OK, good. An Earth-like planet.
Now, as to that, there are some recently detected exoplanets that might actually be Earth-like.
For example, there's a red dwarf star-that's what most stars are-uh, that's called Gliese 581.
Gliese 581 is... well, it's a lot more interesting than that name makes it seem.
This host star is considered a near neighbor of our solar system because it's only about twenty light-years away.
That's pretty close, by astronomical standards.
And being a red dwarf star, it's small and relatively cool, at least compared with the Sun.
And researchers have discovered planets orbiting Gliese 581.

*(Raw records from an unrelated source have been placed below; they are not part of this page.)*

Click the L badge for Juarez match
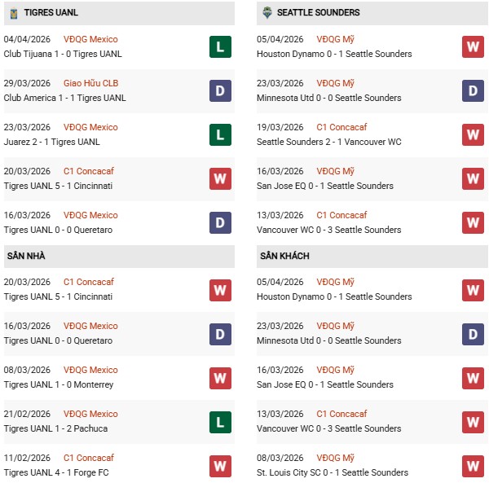 tap(220, 134)
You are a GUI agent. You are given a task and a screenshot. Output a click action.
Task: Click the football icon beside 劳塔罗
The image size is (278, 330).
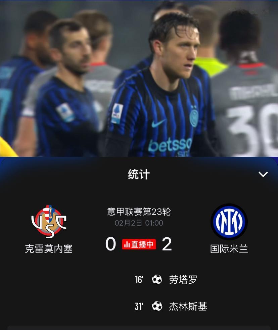point(157,280)
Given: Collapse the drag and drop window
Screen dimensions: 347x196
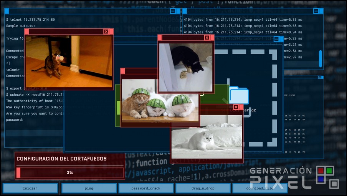Looking at the screenshot, I should pos(276,39).
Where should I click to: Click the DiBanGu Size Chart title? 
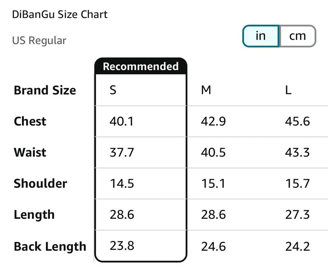60,14
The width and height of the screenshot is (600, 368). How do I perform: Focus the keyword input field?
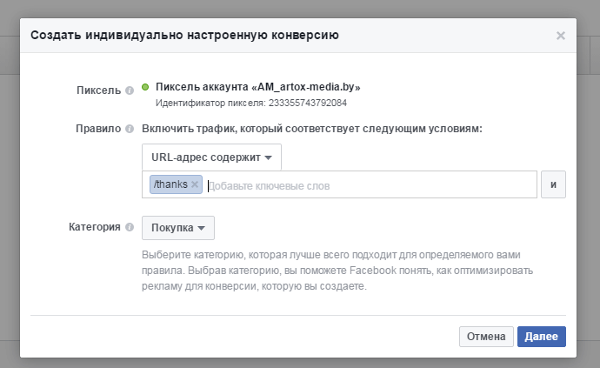pos(365,185)
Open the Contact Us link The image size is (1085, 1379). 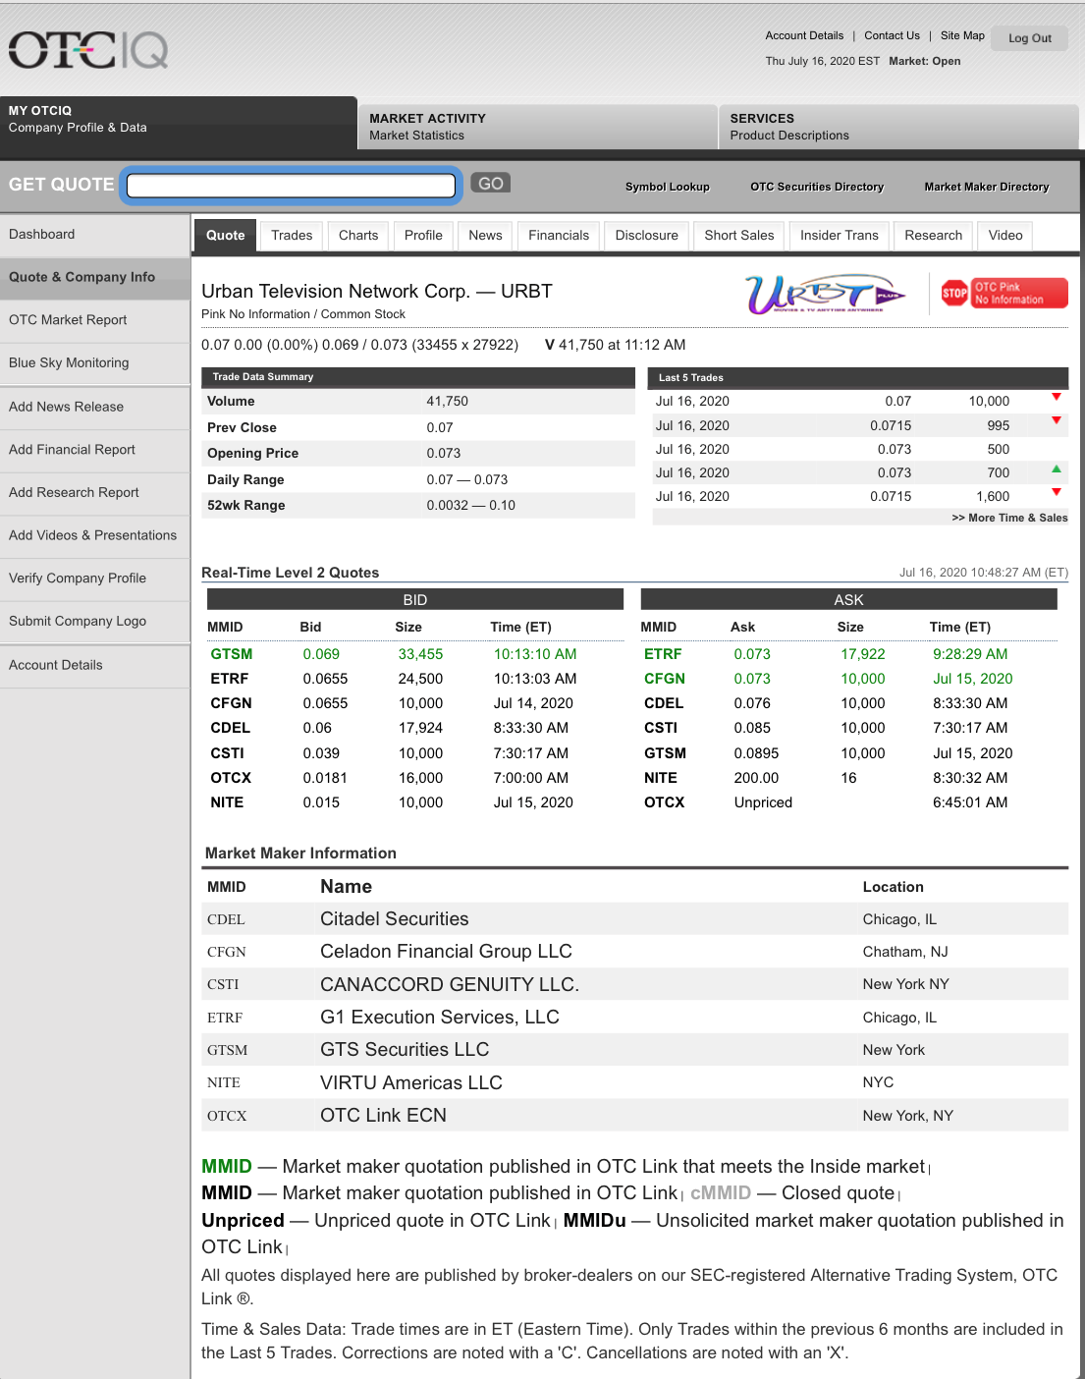click(892, 35)
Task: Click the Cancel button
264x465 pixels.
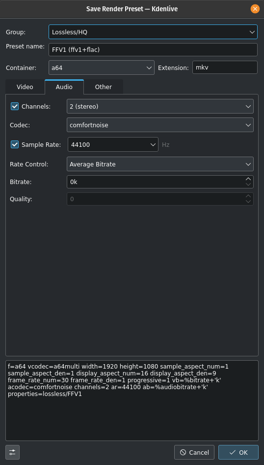Action: [194, 452]
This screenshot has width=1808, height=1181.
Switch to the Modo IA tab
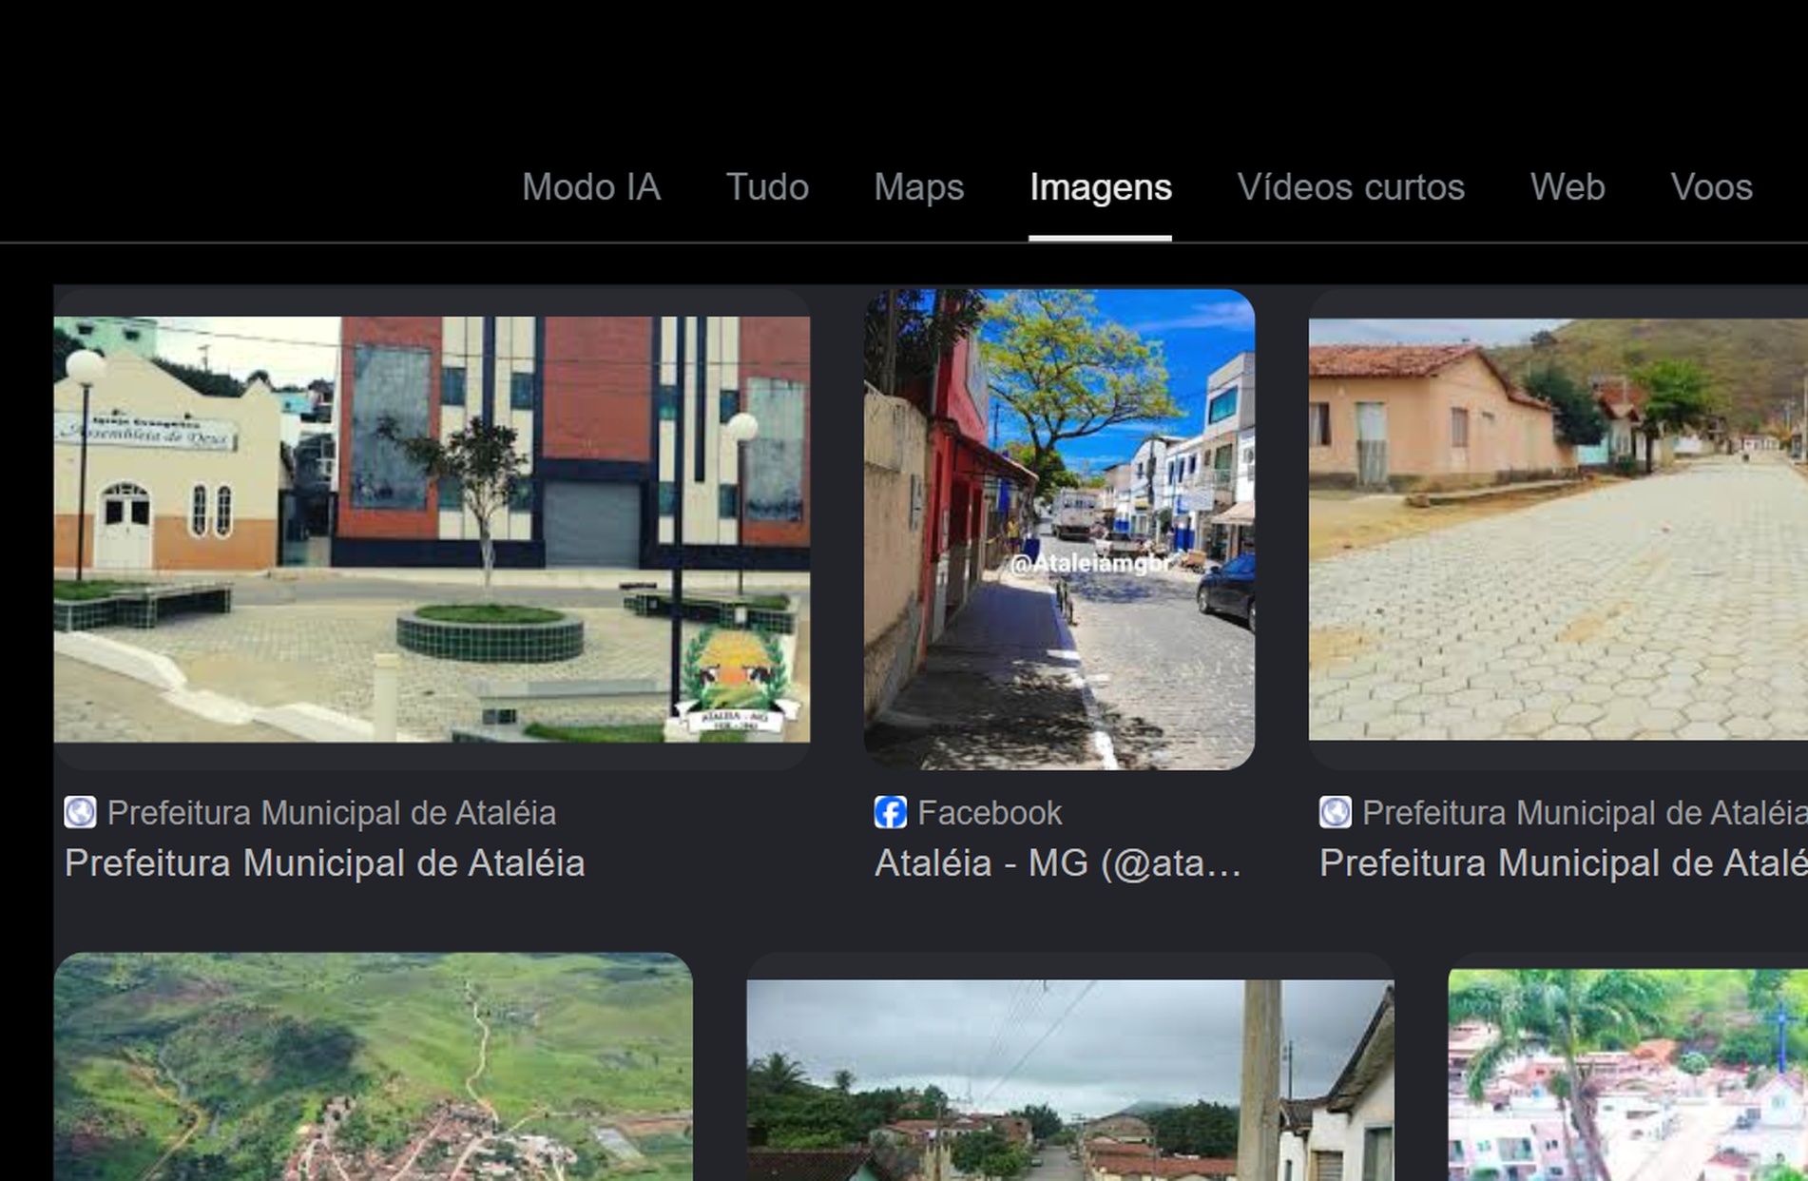tap(590, 187)
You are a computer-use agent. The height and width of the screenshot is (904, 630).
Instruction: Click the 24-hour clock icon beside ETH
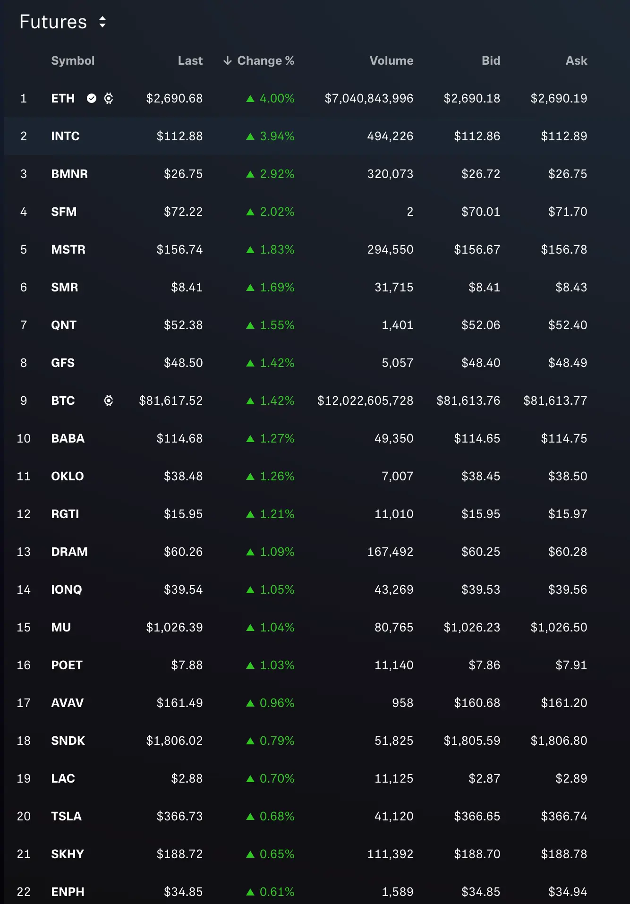[109, 98]
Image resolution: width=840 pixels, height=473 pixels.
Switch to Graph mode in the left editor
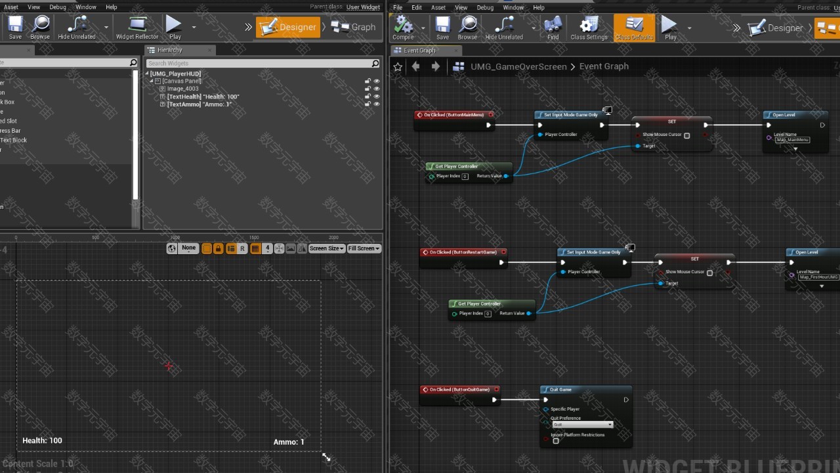[354, 27]
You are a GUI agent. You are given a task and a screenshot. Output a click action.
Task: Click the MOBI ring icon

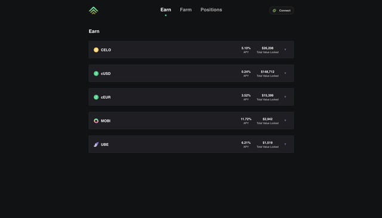96,121
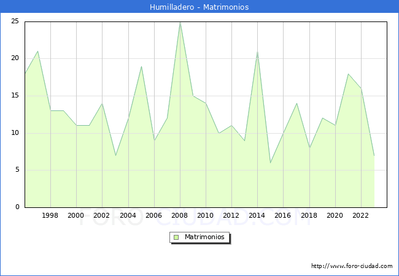Select the 2014 peak on the chart
399x276 pixels.
point(257,52)
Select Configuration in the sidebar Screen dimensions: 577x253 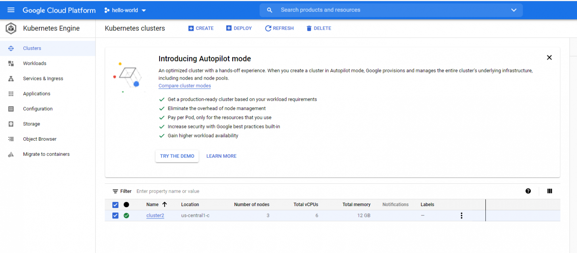click(x=38, y=108)
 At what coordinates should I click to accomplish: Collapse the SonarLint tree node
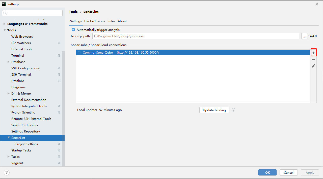[x=9, y=138]
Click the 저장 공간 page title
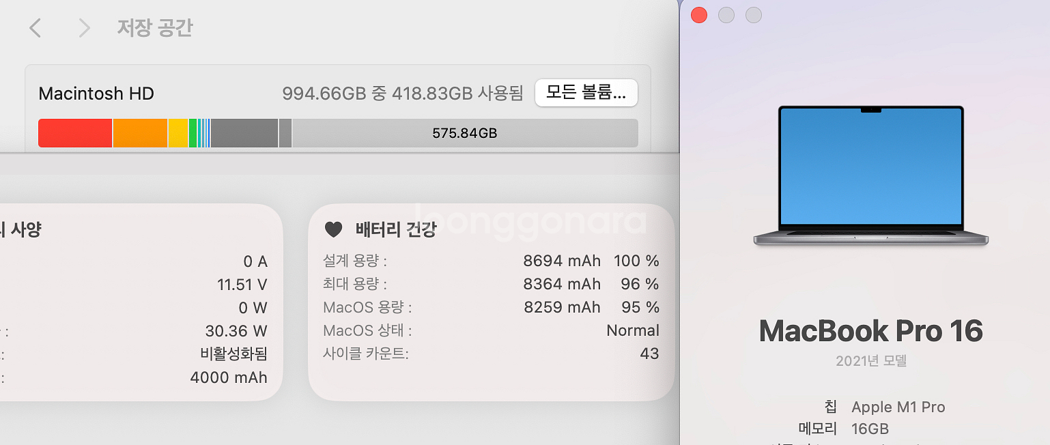The image size is (1050, 445). (155, 28)
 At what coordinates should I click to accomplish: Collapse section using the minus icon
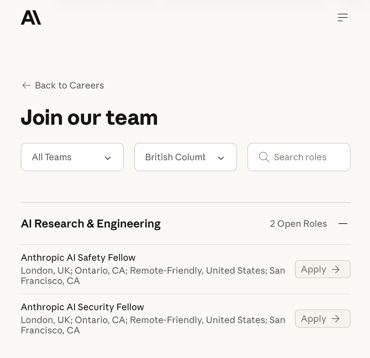(343, 224)
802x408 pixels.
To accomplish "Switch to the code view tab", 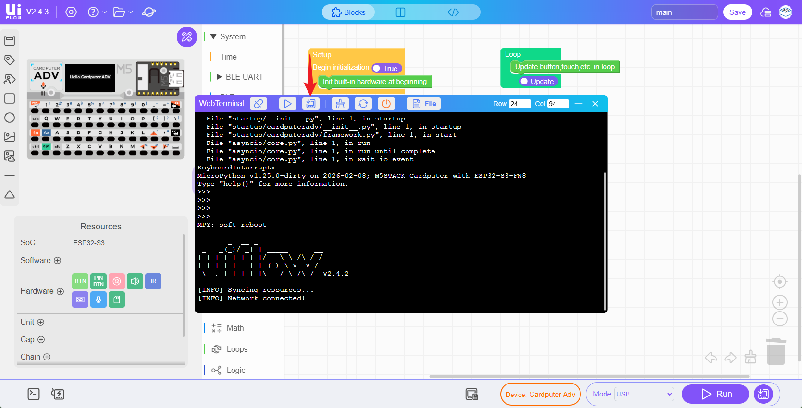I will 453,12.
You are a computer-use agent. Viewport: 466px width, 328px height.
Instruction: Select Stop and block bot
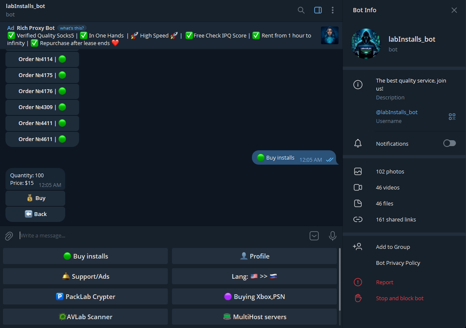[x=400, y=299]
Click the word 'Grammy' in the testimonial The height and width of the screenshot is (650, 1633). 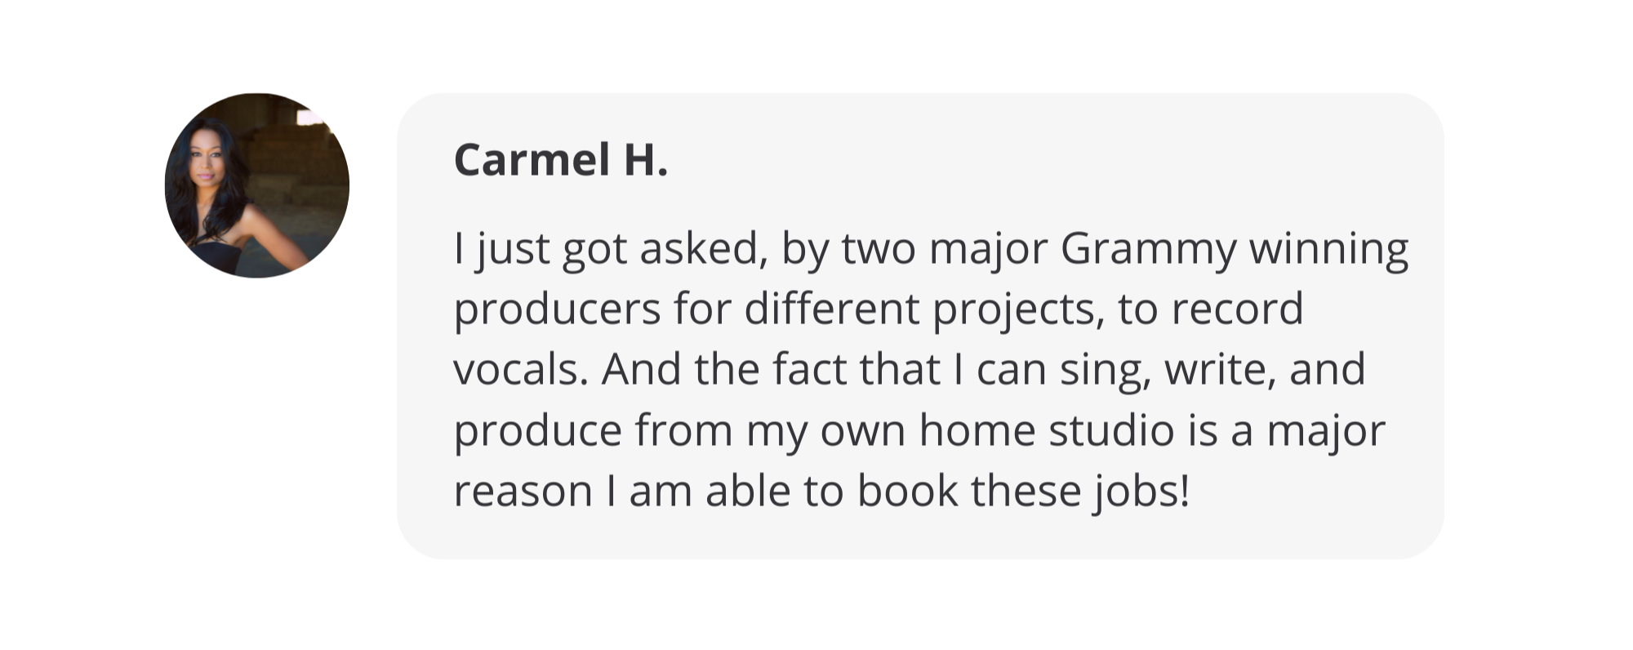pyautogui.click(x=1148, y=250)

These exoplanets have been named-ready?-Gliese 581 b, c, d, e... in alphabetical order of their discovery.
Gliese 581d and e are the planets I want to focus on now.
See, in 2009 a group of researchers made an announcement: these two exoplanets, Gliese 581d and e, do have some Earth-like qualities.
Gliese 581d had actually been discovered a couple of years earlier, and when its orbit was originally calculated, it was thought to be too far away from its host star to be warm enough to support a liquid ocean, let alone carbon-based life.
But then its orbit was recalculated, and now we see that Gliese 581d is within its host's habitable zone.
So it might have an ocean?
See, Gliese 581d weighs seven times what Earth weighs, and it's unlikely that it's made entirely of rocks... because it's so massive.
The researchers studying it said that it could have a rocky core; an ice layer; a large, deep ocean; and an atmosphere.
OK, and there was another announcement, along with the recalculated orbit of Gliese 581d.
That was the discovery of another planet in the system, Gliese 581e.
Compared with other exoplanets, its mass is quite small-only about twice that of Earth's.
So is Gliese 581e a more Earth-like planet?
Well, we have to consider its orbit.
Gliese 581e orbits its host star in a much shorter period of time than the other planets in the system, meaning it's very close to the star.
And therefore too hot for water, for an ocean.
However, the fact that it's relatively close to the size of Earth-small, in astronomical terms-that was pretty exciting.
It's impressive that we have the technology to detect it. And it bodes well for future research.
Who knows what we'll find the more we search?